(ENTRIES SHOWN)
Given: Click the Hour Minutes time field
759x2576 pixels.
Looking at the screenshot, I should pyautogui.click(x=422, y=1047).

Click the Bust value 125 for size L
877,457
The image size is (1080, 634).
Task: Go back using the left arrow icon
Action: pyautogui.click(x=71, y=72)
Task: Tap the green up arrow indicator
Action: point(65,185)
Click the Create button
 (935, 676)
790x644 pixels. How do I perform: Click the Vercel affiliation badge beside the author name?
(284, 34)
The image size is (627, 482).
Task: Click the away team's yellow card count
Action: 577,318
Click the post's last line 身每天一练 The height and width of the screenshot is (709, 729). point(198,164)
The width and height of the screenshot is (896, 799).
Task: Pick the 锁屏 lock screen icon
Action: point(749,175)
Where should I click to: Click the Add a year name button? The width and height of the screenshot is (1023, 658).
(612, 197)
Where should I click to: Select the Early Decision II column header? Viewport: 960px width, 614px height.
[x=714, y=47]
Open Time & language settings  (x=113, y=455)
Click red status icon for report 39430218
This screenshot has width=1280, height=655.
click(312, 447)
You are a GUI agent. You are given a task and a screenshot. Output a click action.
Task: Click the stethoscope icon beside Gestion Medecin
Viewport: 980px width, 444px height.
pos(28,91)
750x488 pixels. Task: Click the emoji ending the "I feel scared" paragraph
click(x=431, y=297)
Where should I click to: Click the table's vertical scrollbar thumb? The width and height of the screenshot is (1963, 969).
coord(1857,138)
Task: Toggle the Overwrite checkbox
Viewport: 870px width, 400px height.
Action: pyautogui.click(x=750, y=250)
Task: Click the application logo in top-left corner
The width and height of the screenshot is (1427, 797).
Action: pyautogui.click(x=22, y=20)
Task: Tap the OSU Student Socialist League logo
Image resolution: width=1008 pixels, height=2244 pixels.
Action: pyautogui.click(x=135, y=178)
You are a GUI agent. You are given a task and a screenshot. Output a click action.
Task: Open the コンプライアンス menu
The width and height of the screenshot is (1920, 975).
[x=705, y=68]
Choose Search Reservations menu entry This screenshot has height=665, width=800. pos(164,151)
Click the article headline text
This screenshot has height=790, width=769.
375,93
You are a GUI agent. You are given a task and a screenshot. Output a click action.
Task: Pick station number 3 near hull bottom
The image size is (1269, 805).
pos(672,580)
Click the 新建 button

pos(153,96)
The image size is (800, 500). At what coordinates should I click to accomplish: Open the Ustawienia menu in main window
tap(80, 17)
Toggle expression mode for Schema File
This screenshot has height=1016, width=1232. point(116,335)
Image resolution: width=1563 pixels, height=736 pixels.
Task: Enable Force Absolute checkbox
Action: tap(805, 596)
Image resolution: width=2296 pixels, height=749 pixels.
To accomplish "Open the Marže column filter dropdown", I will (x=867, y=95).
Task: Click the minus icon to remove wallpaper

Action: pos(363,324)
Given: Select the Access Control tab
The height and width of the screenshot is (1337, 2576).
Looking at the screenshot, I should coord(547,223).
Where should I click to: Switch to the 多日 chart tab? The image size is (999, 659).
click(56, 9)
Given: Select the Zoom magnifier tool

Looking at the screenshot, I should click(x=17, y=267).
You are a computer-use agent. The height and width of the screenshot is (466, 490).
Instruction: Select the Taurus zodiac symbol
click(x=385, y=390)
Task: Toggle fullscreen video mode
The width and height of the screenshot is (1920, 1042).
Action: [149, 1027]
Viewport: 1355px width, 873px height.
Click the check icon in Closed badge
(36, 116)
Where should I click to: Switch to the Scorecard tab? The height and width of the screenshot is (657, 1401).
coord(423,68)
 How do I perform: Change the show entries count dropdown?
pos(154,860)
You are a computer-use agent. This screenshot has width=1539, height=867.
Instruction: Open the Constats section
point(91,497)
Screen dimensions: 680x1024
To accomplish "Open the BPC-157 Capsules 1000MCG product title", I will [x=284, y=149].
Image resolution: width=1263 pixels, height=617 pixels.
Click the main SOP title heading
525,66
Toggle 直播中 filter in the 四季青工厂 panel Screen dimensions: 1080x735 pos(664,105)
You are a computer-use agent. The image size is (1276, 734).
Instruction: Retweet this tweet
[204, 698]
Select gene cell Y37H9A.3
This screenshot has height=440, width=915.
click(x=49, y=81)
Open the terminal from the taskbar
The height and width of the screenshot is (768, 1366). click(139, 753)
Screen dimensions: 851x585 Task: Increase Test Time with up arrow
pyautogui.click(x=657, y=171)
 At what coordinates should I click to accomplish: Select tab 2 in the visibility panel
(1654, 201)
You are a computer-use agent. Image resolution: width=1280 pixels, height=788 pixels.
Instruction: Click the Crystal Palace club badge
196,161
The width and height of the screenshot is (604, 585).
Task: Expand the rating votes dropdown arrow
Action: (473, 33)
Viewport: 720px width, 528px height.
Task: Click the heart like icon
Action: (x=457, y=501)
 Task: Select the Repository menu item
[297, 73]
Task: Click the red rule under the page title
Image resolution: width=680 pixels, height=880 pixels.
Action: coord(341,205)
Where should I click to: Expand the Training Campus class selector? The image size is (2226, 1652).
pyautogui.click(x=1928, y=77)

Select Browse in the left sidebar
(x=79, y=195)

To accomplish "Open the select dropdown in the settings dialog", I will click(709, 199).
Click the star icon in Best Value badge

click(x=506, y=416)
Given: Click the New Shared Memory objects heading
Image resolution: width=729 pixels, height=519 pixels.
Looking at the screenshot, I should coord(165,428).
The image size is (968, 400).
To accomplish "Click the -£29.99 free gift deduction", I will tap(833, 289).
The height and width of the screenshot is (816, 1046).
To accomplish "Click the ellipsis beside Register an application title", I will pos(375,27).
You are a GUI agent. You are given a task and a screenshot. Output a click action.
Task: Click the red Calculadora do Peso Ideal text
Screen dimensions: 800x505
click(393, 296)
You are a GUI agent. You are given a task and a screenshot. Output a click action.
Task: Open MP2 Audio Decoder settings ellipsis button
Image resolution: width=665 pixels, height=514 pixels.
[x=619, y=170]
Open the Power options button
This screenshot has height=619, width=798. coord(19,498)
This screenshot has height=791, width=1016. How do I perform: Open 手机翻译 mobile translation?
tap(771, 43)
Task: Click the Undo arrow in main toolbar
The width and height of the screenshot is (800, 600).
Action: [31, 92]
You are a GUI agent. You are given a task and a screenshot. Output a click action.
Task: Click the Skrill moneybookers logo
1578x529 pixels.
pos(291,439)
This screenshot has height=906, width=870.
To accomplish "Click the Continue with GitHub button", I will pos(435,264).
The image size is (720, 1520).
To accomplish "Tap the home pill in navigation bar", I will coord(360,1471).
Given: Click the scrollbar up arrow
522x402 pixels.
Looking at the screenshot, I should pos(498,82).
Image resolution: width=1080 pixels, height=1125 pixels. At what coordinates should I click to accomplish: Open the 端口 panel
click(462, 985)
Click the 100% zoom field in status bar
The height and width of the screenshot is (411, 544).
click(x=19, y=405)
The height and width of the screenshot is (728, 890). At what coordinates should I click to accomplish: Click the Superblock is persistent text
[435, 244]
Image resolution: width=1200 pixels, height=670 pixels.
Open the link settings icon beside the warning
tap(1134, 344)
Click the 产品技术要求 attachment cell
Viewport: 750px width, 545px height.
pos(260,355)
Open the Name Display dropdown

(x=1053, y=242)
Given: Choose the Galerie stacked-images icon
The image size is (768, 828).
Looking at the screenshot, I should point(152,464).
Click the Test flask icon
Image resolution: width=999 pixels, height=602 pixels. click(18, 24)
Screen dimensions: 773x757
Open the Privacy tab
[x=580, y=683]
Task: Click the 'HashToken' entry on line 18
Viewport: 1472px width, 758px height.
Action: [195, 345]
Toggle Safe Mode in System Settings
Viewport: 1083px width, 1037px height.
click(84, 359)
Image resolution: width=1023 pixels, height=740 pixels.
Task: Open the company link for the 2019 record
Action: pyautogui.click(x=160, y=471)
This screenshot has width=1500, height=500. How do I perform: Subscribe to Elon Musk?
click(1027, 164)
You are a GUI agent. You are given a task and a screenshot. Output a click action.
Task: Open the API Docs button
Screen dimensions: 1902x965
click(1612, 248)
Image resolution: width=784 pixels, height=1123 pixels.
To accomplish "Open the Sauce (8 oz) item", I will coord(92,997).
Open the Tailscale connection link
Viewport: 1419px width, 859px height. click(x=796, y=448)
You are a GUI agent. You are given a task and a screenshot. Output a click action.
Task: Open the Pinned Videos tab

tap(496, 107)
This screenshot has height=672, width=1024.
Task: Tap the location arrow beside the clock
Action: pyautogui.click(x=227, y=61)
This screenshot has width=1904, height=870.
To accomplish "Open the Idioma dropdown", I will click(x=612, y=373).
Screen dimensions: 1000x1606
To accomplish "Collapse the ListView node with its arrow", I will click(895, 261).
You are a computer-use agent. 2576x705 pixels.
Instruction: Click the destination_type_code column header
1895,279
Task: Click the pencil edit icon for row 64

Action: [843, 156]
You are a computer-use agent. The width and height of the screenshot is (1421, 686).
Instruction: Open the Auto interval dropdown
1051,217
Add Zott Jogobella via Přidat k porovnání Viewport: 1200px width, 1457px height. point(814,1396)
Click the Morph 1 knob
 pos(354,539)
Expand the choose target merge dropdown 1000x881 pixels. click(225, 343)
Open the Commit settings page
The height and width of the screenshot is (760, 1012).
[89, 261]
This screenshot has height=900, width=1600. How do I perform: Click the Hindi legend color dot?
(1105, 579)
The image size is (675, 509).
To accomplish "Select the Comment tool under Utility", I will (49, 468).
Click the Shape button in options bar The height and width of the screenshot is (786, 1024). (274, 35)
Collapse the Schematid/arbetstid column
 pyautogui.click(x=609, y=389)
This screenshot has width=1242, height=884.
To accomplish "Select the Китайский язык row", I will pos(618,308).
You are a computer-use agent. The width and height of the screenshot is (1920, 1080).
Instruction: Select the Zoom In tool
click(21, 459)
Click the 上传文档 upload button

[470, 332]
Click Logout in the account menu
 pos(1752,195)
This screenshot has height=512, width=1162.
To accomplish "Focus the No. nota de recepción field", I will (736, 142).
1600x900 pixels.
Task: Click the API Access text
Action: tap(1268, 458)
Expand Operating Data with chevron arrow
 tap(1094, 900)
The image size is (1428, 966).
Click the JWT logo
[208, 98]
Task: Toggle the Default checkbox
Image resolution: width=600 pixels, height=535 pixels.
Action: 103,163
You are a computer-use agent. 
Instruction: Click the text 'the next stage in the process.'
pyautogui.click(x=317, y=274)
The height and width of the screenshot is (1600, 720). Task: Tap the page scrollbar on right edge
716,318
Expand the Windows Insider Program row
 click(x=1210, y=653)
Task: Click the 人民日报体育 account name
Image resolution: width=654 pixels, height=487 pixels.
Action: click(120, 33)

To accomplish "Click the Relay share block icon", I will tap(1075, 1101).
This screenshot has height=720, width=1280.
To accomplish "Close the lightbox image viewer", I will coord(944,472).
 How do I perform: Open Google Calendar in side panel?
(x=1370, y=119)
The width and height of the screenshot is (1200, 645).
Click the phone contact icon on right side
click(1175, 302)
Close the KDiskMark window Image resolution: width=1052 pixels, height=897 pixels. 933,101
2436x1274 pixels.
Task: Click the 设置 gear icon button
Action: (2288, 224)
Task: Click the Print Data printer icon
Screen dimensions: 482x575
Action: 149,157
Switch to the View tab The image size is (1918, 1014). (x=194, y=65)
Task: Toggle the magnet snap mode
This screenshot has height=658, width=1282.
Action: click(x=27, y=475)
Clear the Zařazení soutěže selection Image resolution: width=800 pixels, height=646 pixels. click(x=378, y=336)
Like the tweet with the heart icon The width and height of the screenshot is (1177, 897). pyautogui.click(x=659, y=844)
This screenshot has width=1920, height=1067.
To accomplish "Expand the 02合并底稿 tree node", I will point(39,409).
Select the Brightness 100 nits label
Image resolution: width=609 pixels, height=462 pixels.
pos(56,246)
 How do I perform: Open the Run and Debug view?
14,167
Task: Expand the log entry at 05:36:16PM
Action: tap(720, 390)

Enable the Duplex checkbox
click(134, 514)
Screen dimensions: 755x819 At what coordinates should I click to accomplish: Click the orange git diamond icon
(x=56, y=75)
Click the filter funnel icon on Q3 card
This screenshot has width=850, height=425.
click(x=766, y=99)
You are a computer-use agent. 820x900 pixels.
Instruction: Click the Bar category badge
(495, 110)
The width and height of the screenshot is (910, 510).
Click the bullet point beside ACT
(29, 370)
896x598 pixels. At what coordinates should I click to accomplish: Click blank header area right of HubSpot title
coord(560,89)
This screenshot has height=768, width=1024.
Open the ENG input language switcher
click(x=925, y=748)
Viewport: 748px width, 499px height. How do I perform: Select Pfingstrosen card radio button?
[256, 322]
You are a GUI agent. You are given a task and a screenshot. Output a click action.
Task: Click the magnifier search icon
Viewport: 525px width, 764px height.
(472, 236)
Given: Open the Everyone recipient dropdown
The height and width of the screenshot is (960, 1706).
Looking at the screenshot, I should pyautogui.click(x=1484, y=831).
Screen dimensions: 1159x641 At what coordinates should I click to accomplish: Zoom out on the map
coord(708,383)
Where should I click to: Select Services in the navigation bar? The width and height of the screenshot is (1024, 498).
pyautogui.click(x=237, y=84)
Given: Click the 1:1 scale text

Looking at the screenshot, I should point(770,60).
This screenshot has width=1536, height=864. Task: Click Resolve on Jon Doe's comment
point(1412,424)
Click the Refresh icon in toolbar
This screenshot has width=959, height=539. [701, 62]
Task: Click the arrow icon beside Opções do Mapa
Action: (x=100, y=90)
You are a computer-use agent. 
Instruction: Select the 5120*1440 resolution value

(TASK INSTRUCTIONS) Taking the entries above, print exactly the lines starting at the line with "Viewport: 750px width, 545px height." and ending at the line with "is (1421, 686).", both included.

(WRITTEN RESPONSE)
Viewport: 750px width, 545px height.
pos(260,355)
Open the Name Display dropdown

(x=1053, y=242)
Given: Choose the Galerie stacked-images icon
The image size is (768, 828).
Looking at the screenshot, I should point(152,464).
Click the Test flask icon
Image resolution: width=999 pixels, height=602 pixels. click(18, 24)
Screen dimensions: 773x757
Open the Privacy tab
[x=580, y=683]
Task: Click the 'HashToken' entry on line 18
Viewport: 1472px width, 758px height.
Action: [195, 345]
Toggle Safe Mode in System Settings
Viewport: 1083px width, 1037px height.
click(84, 359)
Image resolution: width=1023 pixels, height=740 pixels.
Task: Open the company link for the 2019 record
Action: pyautogui.click(x=160, y=471)
This screenshot has width=1500, height=500. How do I perform: Subscribe to Elon Musk?
click(1027, 164)
You are a GUI agent. You are given a task and a screenshot. Output a click action.
Task: Open the API Docs button
Screen dimensions: 1902x965
click(1612, 248)
Image resolution: width=784 pixels, height=1123 pixels.
To accomplish "Open the Sauce (8 oz) item", I will coord(92,997).
Open the Tailscale connection link
Viewport: 1419px width, 859px height. click(x=796, y=448)
You are a GUI agent. You are given a task and a screenshot. Output a click action.
Task: Open the Pinned Videos tab

tap(496, 107)
This screenshot has height=672, width=1024.
Task: Tap the location arrow beside the clock
Action: pyautogui.click(x=227, y=61)
This screenshot has width=1904, height=870.
To accomplish "Open the Idioma dropdown", I will click(x=612, y=373).
Screen dimensions: 1000x1606
To accomplish "Collapse the ListView node with its arrow", I will click(895, 261).
You are a computer-use agent. 2576x705 pixels.
Instruction: Click the destination_type_code column header
1895,279
Task: Click the pencil edit icon for row 64

Action: [843, 156]
You are a computer-use agent. The width and height of the screenshot is (1421, 686).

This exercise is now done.